The principle of maximum caliber (MaxCal) or maximum path entropy principle, suggested by E. T. Jaynes, can be considered as a generalization of the principle of maximum entropy. It postulates that the most unbiased probability distribution of paths is the one that maximizes their Shannon entropy. This entropy of paths is sometimes called the "caliber" of the system, and is given by the path integral

 $S[\rho[x()]] = -\int D_x \,\, \rho[x()] \, \ln {\rho[x()] \over \pi[x()]}$

== History ==

The principle of maximum caliber was proposed by Edwin T. Jaynes in 1980, in an article titled
The Minimum Entropy Production Principle in the context of deriving a principle for non-equilibrium statistical mechanics.

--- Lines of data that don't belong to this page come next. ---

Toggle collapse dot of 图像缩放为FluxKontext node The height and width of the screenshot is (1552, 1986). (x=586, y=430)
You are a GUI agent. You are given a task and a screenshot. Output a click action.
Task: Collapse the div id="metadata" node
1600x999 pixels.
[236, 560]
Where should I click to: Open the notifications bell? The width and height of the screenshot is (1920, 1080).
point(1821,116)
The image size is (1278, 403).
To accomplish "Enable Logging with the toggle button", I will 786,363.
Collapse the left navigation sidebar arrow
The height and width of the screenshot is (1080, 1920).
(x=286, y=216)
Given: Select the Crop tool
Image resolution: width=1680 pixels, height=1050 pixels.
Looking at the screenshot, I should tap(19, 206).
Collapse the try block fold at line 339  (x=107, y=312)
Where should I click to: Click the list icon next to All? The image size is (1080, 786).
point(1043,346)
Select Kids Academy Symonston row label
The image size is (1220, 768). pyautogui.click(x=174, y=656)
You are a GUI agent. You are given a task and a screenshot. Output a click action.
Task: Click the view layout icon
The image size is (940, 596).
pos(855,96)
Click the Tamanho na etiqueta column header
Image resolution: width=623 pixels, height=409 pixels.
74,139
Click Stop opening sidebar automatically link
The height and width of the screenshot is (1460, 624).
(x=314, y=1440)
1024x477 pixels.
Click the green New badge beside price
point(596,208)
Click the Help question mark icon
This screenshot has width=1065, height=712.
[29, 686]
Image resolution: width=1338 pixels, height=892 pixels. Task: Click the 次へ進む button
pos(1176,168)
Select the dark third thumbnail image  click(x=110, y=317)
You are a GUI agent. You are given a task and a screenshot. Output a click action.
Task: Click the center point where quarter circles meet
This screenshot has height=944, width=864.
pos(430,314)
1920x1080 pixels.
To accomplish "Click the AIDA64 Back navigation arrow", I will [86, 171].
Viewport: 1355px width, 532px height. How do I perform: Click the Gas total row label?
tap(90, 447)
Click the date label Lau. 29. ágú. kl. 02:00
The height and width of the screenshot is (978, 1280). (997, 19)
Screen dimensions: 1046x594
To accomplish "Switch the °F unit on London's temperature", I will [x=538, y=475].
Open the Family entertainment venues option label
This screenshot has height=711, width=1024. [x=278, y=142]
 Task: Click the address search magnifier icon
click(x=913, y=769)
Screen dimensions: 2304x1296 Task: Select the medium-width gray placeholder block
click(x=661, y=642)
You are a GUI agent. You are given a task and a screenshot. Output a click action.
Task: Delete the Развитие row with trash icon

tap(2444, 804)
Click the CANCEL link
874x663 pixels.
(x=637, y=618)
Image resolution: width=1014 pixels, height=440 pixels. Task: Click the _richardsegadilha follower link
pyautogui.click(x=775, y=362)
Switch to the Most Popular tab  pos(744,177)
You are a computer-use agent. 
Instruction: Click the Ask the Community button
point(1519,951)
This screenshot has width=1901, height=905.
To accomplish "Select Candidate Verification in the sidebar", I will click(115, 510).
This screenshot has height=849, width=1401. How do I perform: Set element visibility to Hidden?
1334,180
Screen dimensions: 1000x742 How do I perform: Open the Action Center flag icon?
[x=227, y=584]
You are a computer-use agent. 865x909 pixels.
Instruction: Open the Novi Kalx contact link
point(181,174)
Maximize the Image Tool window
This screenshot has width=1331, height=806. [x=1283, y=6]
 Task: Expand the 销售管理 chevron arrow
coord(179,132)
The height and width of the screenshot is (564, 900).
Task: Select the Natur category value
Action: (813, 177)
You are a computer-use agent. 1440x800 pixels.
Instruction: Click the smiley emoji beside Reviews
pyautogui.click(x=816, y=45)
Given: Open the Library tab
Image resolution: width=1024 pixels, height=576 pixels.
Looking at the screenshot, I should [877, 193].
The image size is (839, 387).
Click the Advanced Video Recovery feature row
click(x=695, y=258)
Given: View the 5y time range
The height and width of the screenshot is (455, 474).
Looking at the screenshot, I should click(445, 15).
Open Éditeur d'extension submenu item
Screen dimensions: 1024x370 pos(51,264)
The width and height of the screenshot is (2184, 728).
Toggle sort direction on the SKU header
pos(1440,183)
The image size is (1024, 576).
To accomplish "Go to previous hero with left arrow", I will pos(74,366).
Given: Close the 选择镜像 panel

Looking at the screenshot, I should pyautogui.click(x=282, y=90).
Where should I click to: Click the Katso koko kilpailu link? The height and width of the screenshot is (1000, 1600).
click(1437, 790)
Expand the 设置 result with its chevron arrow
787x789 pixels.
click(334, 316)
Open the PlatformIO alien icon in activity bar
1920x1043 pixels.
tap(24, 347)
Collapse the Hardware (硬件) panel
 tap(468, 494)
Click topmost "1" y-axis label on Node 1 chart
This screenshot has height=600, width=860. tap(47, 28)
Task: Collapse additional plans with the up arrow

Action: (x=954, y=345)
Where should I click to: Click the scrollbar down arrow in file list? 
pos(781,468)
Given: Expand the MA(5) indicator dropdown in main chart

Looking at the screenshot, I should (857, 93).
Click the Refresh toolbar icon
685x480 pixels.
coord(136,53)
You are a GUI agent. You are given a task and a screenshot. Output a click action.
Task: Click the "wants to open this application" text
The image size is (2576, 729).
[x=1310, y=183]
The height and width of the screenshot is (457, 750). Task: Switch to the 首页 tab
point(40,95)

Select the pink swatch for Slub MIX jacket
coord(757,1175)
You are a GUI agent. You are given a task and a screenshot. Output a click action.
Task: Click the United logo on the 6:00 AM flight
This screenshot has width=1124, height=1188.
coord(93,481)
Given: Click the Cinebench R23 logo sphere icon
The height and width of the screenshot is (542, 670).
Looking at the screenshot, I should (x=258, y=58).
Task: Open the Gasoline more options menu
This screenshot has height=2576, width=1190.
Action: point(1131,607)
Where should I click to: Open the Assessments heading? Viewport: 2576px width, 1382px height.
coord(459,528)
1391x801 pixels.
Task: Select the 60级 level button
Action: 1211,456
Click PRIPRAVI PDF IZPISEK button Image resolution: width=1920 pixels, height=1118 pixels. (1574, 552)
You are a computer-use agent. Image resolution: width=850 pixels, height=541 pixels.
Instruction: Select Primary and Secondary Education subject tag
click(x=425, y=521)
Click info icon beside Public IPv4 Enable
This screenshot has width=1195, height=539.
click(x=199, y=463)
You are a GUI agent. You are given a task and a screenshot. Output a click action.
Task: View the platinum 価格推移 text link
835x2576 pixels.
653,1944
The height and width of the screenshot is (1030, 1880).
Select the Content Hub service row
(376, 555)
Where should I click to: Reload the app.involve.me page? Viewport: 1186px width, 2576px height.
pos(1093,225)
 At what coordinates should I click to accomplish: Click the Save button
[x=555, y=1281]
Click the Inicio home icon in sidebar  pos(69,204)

== Mathematical formulation ==

The principle of maximum caliber can be considered as a generalization of the principle of maximum entropy defined over the paths space, the caliber $S$ is of the form

 $S[\rho[x()]] = -\int D_x \rho[x()] \ln {\rho[x()] \over \pi[x()]}$

where for n-constraints

 $\int D_x \rho[x()] A_n[x()] = \langle A_n[x()] \rangle = a_n$

it is shown that the probability functional is

 $\rho[x()] = \exp\left\{ - \sum_{i=0}^n \alpha_n A_n[x()] \right\}.$

In the same way, for n dynamical constraints defined in the interval $t \in [0,T]$ of the form

 $\int D_x \rho[x()] L_n(x(t),\dot x(t), t ) = \langle L_n(x(t),\dot x(t),t ) \rangle = \ell(t)$

it is shown that the probability functional is

 $\rho[x()] = \exp\left\{ - \sum_{i=0}^n \int_0^T dt \, \alpha_n(t) L_n(x(t),\dot x(t), t ) \right\}.$

==Maximum caliber and statistical mechanics==

Following Jaynes' hypothesis, there exist publications in which the principle of maximum caliber appears to emerge as a result of the construction of a framework which describes a statistical representation of systems with many degrees of freedom.